Neuronal Differentiation from Induced Pluripotent Stem Cell-Derived Neurospheres by the Application of Oxidized Alginate-Gelatin-Laminin Hydrogels

Biodegradable hydrogels that promote stem cell differentiation into neurons in three dimensions (3D) are highly desired in biomedical research to study drug neurotoxicity or to yield cell-containing biomaterials for neuronal tissue repair. Here, we demonstrate that oxidized alginate-gelatin-laminin (ADA-GEL-LAM) hydrogels facilitate neuronal differentiation and growth of embedded human induced pluripotent stem cell (hiPSC) derived neurospheres. ADA-GEL and ADA-GEL-LAM hydrogels exhibiting a stiffness close to similar to 5 kPa at initial cell culture conditions of 37 degrees C were prepared. Laminin supplemented ADA-GEL promoted an increase in neuronal differentiation in comparison to pristine ADA-GEL, with enhanced neuron migration from the neurospheres to the bulk 3D hydrogel matrix.
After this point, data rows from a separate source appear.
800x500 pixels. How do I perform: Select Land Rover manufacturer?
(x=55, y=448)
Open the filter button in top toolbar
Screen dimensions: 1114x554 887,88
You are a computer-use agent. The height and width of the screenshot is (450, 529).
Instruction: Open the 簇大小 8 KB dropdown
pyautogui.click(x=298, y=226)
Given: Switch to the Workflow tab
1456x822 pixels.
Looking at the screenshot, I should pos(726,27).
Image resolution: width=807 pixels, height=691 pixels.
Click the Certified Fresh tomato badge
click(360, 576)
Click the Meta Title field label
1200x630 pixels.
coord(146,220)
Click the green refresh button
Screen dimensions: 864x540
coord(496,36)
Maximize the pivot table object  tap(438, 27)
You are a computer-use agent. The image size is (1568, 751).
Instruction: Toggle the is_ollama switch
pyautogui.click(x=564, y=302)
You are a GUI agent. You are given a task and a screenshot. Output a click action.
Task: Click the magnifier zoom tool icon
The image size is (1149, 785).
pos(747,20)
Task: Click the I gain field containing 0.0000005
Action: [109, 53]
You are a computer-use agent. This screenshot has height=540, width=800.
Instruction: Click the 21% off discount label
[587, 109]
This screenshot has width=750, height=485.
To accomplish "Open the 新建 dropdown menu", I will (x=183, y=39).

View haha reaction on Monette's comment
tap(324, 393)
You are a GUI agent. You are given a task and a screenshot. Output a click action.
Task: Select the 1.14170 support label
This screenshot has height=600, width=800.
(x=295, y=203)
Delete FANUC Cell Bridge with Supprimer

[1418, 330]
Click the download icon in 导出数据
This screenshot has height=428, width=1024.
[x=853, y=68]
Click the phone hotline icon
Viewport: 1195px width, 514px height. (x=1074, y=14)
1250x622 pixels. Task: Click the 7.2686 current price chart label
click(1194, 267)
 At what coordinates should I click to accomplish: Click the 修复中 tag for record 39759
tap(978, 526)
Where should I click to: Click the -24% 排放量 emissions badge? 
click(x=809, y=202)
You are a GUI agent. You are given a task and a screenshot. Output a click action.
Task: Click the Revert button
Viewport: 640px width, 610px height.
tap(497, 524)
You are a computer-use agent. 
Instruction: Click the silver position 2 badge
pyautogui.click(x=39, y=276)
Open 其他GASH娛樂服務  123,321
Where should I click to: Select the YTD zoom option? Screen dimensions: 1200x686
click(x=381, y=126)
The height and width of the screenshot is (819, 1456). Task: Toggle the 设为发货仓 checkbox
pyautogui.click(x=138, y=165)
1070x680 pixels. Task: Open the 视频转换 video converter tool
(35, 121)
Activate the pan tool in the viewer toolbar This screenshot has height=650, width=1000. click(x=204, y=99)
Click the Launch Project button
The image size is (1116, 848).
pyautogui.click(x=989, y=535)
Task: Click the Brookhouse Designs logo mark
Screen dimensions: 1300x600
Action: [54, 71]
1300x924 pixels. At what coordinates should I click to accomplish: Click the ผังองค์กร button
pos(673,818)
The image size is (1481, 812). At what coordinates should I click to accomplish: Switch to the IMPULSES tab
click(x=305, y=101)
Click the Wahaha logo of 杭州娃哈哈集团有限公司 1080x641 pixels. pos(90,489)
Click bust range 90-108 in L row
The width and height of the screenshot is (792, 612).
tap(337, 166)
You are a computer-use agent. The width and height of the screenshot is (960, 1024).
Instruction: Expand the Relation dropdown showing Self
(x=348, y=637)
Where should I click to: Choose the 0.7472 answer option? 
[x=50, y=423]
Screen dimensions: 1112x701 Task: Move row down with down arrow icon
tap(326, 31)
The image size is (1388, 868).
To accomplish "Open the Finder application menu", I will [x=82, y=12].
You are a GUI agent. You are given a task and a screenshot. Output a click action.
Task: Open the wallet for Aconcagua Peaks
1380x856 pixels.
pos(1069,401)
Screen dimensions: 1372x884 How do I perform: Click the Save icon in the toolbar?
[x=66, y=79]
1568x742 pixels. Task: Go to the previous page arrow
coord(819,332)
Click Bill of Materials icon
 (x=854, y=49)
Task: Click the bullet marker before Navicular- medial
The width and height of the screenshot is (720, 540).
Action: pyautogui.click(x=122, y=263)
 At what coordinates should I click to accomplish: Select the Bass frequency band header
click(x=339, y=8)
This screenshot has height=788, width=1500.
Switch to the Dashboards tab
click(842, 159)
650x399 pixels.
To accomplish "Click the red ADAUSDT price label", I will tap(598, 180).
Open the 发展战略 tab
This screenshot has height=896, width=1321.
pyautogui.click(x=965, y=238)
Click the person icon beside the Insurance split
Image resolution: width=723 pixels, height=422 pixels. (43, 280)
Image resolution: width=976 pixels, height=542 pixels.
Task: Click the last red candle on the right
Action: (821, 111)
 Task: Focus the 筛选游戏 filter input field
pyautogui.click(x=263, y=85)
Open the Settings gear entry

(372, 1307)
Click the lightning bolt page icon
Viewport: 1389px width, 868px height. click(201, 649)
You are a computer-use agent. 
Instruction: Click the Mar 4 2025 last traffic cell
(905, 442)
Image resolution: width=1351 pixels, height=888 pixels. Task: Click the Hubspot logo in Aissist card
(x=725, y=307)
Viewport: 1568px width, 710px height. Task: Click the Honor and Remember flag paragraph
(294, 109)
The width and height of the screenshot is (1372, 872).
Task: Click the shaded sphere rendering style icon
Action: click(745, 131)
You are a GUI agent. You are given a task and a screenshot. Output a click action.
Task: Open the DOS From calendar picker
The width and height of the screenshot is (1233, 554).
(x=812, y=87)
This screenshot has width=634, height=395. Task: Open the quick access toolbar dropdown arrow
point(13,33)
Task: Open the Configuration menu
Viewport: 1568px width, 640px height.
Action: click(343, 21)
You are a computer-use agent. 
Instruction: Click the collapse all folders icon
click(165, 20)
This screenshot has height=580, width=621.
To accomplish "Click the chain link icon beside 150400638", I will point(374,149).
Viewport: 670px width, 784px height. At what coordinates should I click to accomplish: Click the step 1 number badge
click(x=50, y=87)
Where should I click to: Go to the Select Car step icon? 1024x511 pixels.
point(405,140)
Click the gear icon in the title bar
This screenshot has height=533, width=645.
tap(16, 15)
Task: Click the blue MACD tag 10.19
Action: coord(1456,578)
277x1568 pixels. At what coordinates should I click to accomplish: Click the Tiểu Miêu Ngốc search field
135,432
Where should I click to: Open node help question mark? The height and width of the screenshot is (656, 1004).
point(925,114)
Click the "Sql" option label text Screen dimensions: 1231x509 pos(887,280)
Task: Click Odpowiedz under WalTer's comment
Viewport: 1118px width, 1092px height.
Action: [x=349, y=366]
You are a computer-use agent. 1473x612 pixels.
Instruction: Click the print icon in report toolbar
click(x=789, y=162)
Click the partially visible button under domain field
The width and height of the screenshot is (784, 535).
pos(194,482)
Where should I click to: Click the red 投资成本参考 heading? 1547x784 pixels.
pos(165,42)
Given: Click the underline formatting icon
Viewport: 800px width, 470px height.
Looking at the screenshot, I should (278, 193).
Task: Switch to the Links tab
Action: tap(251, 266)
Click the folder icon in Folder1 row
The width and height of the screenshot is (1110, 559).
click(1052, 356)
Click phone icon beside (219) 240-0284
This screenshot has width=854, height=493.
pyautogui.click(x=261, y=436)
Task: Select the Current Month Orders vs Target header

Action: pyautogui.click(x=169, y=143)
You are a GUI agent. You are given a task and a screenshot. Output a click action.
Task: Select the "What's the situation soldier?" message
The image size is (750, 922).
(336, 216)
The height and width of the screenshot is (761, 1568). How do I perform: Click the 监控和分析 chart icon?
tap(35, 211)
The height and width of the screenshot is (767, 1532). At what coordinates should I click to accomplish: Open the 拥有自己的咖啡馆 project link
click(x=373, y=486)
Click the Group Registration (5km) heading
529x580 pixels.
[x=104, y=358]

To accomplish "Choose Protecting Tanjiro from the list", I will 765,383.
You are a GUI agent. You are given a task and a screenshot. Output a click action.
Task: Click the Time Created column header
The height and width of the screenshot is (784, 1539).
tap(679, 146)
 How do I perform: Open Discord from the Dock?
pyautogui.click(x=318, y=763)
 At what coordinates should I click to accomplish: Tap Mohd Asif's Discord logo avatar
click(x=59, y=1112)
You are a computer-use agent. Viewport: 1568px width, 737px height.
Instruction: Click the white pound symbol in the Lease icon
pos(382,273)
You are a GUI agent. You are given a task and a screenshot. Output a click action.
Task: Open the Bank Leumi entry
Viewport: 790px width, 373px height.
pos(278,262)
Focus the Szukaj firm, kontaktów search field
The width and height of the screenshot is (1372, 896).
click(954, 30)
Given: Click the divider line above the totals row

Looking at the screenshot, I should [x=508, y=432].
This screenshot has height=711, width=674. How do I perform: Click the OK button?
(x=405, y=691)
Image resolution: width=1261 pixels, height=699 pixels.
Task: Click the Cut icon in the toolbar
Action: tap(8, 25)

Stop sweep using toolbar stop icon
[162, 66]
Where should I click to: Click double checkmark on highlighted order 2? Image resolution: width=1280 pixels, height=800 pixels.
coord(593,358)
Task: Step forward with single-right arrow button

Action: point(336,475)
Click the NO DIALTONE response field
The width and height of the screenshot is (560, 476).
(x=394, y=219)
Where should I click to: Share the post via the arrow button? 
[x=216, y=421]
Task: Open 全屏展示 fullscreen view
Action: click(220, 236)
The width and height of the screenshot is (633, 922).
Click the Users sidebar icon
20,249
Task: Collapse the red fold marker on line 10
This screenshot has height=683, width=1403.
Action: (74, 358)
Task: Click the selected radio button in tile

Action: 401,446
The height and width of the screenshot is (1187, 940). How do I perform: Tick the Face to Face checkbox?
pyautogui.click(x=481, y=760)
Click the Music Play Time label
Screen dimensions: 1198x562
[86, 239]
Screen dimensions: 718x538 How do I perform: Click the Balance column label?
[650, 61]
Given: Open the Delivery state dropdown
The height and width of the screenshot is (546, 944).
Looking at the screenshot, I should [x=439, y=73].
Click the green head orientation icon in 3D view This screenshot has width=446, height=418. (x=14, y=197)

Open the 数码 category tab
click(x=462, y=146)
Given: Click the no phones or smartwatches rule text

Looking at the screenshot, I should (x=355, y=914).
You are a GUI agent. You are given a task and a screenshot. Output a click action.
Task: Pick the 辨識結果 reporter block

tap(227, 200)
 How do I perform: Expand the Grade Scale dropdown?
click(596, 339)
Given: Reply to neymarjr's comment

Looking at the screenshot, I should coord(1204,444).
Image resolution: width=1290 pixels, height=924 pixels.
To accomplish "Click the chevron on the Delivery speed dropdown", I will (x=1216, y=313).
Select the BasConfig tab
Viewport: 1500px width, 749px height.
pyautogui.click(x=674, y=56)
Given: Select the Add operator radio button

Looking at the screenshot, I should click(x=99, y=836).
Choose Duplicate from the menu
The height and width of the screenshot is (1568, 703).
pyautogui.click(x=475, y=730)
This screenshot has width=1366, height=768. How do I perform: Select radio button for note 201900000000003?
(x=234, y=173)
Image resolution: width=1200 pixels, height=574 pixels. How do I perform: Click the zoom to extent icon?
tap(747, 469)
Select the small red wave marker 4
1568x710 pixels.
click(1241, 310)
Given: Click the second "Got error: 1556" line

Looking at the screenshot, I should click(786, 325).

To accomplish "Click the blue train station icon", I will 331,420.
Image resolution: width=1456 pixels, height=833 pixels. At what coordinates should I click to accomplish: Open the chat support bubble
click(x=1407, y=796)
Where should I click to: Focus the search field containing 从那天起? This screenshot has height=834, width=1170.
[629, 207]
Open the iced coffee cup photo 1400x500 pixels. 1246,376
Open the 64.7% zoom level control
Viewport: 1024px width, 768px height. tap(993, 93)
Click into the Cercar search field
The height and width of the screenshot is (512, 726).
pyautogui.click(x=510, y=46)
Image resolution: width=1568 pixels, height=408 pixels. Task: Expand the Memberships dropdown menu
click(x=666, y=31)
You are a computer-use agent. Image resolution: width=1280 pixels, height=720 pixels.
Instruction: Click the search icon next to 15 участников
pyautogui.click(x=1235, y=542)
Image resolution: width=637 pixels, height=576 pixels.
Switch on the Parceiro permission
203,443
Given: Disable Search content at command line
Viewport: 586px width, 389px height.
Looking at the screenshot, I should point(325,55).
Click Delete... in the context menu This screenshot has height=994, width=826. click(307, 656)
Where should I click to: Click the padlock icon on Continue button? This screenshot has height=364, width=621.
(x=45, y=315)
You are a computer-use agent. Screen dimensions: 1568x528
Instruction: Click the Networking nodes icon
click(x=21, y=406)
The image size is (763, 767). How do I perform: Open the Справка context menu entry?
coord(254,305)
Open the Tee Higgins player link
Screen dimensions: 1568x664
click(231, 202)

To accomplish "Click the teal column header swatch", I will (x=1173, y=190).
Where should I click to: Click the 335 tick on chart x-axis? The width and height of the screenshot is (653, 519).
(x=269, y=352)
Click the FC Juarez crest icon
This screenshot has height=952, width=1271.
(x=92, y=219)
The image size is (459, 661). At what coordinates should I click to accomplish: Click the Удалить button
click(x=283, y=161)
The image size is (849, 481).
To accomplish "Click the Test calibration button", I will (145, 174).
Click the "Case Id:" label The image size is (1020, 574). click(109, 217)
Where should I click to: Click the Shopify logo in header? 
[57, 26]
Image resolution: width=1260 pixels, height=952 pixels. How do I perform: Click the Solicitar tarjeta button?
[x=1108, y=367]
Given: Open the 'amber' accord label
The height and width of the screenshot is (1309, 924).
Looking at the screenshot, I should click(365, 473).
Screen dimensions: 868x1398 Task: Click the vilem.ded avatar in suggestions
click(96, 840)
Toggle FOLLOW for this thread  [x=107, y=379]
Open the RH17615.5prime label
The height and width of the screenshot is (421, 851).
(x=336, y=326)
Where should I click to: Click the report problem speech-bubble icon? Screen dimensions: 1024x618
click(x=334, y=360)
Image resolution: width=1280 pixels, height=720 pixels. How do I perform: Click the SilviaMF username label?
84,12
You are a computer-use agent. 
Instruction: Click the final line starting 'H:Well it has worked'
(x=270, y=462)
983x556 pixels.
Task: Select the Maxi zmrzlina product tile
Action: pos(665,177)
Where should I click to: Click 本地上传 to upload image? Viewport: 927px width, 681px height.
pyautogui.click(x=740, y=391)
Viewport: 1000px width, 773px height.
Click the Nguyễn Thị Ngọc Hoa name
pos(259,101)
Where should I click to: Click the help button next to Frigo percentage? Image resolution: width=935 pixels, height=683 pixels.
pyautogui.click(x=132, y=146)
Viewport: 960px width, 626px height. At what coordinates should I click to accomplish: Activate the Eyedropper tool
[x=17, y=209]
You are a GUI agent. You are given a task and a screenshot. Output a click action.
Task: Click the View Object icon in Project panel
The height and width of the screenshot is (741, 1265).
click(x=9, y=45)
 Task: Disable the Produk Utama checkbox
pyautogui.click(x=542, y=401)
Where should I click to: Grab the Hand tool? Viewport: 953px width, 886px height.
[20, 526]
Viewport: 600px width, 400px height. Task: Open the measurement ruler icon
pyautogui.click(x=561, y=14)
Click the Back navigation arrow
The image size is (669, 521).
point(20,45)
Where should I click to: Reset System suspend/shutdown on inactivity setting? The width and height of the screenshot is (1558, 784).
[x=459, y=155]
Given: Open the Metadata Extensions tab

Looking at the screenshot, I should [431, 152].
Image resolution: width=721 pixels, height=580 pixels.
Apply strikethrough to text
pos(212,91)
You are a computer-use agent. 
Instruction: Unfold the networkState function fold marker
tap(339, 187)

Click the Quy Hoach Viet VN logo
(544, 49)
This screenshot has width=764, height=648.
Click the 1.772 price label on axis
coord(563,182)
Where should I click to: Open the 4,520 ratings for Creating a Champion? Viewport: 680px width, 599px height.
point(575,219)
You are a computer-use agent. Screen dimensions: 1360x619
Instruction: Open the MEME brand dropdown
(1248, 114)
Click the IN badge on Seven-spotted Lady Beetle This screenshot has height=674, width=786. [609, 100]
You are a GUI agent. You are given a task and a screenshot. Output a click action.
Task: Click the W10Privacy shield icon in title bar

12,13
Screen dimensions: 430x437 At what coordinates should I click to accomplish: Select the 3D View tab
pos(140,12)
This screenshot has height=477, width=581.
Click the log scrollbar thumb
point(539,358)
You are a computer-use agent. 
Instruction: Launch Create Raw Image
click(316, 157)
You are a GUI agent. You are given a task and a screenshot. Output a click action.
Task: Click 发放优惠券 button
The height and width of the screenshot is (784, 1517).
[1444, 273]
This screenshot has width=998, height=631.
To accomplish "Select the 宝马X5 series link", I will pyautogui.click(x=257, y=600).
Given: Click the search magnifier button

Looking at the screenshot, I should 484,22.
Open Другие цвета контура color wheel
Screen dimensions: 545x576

The presence of laminin in ADA-GEL led to a more than two-fold increase in the number of neurospheres with migrated neurons. Our findings suggest that laminin addition to oxidized alginate-gelatin hydrogel matrices plays a crucial role to tailor oxidized alginate-gelatin hydrogels suitable for 3D neuronal cell culture applications.

Automated summary

Biodegradable hydrogels composed of oxidized alginate, gelatin, and laminin promote neuronal differentiation and growth of human induced pluripotent stem cell (hiPSC) derived neurospheres in three-dimensional (3D) culture. The addition of laminin to the hydrogels enhances neuron migration from neurospheres to the bulk matrix, leading to a significant increase in the number of migrated neurons. This study highlights the importance of laminin in tailoring oxidized alginate-gelatin hydrogels for 3D neuronal cell culture applications.